As of June 19, 2024, 12 p.m. (Day 1), the DEE Development Engineers IPO garnered a subscription rate of 0.78 times. Within this, the retail category saw a subscription of 1.08 times, while the Qualified Institutional Buyers (QIB) category showed no subscription, and the Non-Institutional Investors (NII) category was subscribed to 1.07 times, according to Chittorgarh.

DEE Development Engineers is an engineering company providing specialised process piping solutions for industries such as oil and gas, power (including nuclear), chemicals and other process industries through engineering, procurement and manufacturing.

With over 35 years of manufacturing experience, the company has capitalised on its established brand, strategically located facilities, and robust engineering capabilities to expand its operations successfully.

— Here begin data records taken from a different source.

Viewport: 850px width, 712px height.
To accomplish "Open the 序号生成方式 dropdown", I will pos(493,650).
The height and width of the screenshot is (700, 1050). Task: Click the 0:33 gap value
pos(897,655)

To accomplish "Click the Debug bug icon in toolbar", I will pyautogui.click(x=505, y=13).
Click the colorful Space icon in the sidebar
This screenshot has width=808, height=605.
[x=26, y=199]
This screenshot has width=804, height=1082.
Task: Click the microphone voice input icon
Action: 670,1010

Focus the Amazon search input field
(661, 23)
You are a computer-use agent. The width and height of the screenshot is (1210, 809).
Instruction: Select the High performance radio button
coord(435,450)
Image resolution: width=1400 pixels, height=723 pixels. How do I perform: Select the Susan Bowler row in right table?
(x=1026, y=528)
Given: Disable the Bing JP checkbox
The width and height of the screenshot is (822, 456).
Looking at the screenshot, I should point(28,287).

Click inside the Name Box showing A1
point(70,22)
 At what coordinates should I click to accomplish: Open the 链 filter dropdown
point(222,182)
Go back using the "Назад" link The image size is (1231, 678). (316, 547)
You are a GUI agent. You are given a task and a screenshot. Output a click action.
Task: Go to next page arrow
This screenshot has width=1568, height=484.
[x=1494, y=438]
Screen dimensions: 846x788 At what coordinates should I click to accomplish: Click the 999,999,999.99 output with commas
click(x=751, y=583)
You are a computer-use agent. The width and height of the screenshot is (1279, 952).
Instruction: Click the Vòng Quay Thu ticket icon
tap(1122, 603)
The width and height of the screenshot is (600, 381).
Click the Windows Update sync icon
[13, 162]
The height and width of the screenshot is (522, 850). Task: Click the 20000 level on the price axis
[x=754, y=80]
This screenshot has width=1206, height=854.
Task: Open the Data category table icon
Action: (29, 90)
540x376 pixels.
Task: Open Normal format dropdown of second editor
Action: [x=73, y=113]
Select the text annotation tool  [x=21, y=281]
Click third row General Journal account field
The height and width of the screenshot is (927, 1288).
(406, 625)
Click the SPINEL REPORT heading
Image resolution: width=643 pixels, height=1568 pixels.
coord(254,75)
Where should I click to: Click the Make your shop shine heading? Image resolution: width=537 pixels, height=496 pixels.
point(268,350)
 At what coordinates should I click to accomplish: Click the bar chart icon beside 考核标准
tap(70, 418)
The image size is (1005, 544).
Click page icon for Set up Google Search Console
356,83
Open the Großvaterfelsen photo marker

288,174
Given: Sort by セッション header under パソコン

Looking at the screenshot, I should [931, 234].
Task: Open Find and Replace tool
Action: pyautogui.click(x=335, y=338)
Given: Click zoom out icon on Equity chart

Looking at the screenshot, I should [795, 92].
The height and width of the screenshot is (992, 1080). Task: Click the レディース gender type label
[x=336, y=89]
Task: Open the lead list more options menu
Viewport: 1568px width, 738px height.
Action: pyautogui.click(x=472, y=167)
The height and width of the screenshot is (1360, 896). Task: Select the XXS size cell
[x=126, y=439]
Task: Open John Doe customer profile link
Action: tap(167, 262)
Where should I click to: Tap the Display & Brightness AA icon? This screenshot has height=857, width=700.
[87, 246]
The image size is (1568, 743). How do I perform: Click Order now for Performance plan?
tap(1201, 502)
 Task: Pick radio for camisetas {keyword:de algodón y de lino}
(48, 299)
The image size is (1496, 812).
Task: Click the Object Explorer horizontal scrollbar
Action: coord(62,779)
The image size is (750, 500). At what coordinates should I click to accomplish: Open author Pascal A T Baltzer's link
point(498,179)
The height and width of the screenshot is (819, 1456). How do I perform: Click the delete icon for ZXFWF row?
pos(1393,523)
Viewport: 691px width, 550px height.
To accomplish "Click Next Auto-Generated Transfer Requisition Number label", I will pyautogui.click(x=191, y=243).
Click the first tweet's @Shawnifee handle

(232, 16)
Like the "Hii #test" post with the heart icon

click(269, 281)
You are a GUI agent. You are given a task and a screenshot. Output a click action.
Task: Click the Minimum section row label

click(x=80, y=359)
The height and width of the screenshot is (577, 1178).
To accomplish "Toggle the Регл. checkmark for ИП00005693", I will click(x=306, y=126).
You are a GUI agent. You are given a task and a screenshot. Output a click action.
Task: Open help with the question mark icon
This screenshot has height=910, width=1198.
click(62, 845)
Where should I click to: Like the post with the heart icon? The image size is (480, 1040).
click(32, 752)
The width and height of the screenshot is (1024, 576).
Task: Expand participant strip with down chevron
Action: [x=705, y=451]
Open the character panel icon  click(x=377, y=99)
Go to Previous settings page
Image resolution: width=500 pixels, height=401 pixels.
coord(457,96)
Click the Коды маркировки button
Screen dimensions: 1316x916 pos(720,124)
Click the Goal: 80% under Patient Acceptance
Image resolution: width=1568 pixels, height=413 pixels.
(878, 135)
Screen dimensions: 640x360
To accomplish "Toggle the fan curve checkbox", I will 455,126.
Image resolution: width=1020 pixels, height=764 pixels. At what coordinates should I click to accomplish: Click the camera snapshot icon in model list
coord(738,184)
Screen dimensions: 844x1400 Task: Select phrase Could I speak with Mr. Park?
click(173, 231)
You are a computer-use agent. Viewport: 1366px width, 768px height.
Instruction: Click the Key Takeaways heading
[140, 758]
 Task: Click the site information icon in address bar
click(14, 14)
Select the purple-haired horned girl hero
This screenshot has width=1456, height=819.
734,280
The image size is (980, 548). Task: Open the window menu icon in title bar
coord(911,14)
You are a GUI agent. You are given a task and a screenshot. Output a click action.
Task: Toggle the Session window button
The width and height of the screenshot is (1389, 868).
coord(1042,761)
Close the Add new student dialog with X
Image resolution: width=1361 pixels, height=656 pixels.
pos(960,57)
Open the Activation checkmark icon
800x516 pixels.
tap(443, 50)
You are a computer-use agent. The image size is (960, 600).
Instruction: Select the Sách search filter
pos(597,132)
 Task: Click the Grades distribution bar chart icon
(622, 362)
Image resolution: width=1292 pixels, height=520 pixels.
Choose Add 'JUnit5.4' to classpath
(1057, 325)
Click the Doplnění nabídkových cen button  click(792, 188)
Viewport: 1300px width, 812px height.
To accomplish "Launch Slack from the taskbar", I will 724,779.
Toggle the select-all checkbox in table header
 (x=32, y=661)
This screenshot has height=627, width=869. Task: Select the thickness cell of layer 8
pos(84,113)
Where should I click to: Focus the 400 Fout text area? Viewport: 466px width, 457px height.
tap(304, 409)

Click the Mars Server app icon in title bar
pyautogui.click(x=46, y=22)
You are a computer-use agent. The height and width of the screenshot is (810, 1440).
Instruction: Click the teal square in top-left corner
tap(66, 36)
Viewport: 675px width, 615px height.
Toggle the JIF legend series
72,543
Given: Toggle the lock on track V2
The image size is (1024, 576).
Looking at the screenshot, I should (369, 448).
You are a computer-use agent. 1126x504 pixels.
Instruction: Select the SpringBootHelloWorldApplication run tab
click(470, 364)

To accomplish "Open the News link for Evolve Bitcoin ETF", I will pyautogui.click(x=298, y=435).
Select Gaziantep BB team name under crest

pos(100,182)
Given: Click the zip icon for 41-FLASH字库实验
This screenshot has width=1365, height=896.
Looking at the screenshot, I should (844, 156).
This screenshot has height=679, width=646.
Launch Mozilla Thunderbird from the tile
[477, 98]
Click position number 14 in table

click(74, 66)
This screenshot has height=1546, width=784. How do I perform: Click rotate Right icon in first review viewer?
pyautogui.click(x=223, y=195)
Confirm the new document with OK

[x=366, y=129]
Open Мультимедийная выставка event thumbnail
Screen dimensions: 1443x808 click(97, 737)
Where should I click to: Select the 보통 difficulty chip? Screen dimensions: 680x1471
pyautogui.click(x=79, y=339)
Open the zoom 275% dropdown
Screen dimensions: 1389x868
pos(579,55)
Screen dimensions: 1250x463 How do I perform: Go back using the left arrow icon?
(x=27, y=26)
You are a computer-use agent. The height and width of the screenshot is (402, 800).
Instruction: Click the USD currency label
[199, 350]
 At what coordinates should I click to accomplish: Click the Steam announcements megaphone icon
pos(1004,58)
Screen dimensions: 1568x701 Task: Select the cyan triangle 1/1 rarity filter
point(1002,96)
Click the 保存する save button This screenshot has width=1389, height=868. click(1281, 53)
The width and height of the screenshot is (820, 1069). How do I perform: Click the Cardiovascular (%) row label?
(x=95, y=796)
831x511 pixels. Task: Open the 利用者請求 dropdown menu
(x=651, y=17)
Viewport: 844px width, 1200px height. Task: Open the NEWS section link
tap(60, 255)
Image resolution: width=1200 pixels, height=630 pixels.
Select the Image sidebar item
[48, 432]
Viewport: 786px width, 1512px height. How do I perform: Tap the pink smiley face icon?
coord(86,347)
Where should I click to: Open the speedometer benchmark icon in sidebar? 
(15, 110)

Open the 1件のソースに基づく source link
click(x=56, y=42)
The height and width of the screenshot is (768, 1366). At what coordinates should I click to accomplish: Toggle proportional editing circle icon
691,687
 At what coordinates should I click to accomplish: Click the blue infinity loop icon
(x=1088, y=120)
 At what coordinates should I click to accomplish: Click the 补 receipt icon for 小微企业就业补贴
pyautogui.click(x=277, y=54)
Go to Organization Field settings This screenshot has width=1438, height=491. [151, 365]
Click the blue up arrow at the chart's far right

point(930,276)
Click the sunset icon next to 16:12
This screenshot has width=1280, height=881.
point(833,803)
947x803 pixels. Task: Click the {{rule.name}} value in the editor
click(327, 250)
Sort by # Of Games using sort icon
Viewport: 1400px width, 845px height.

The company's offerings include a range of high-pressure piping systems, piping spools, induction pipe bends, LSAW pipes, industrial fittings, pressure vessels, stacks, modular skids, and various accessories like boiler superheater coils and de-superheaters. 

Also Read: DEE Piping Systems IPO: 10 key things to know before issue opens

In its Draft Red Herring Prospectus (DRHP), DEE Development Engineers claims to be globally recognised for its technical expertise in meeting complex process piping requirements across diverse industrial segments.

Domestic brokerage firms have recommended a 'Subscribe' rating to the IPO. However, the following are some of the key risks outlined by the company in its DRHP report:

Key Risks

Dependency on Cyclical Industries: According to the company, any downturn in the oil and gas, power (including nuclear), and process industries could adversely impact its revenue, cash flows, and financial condition.

Concentration of Customer Base: The company said that a significant portion of its revenue is derived from key customers without long-term contracts. The potential loss of these customers or contract terminations could negatively affect its business operations and financial performance. 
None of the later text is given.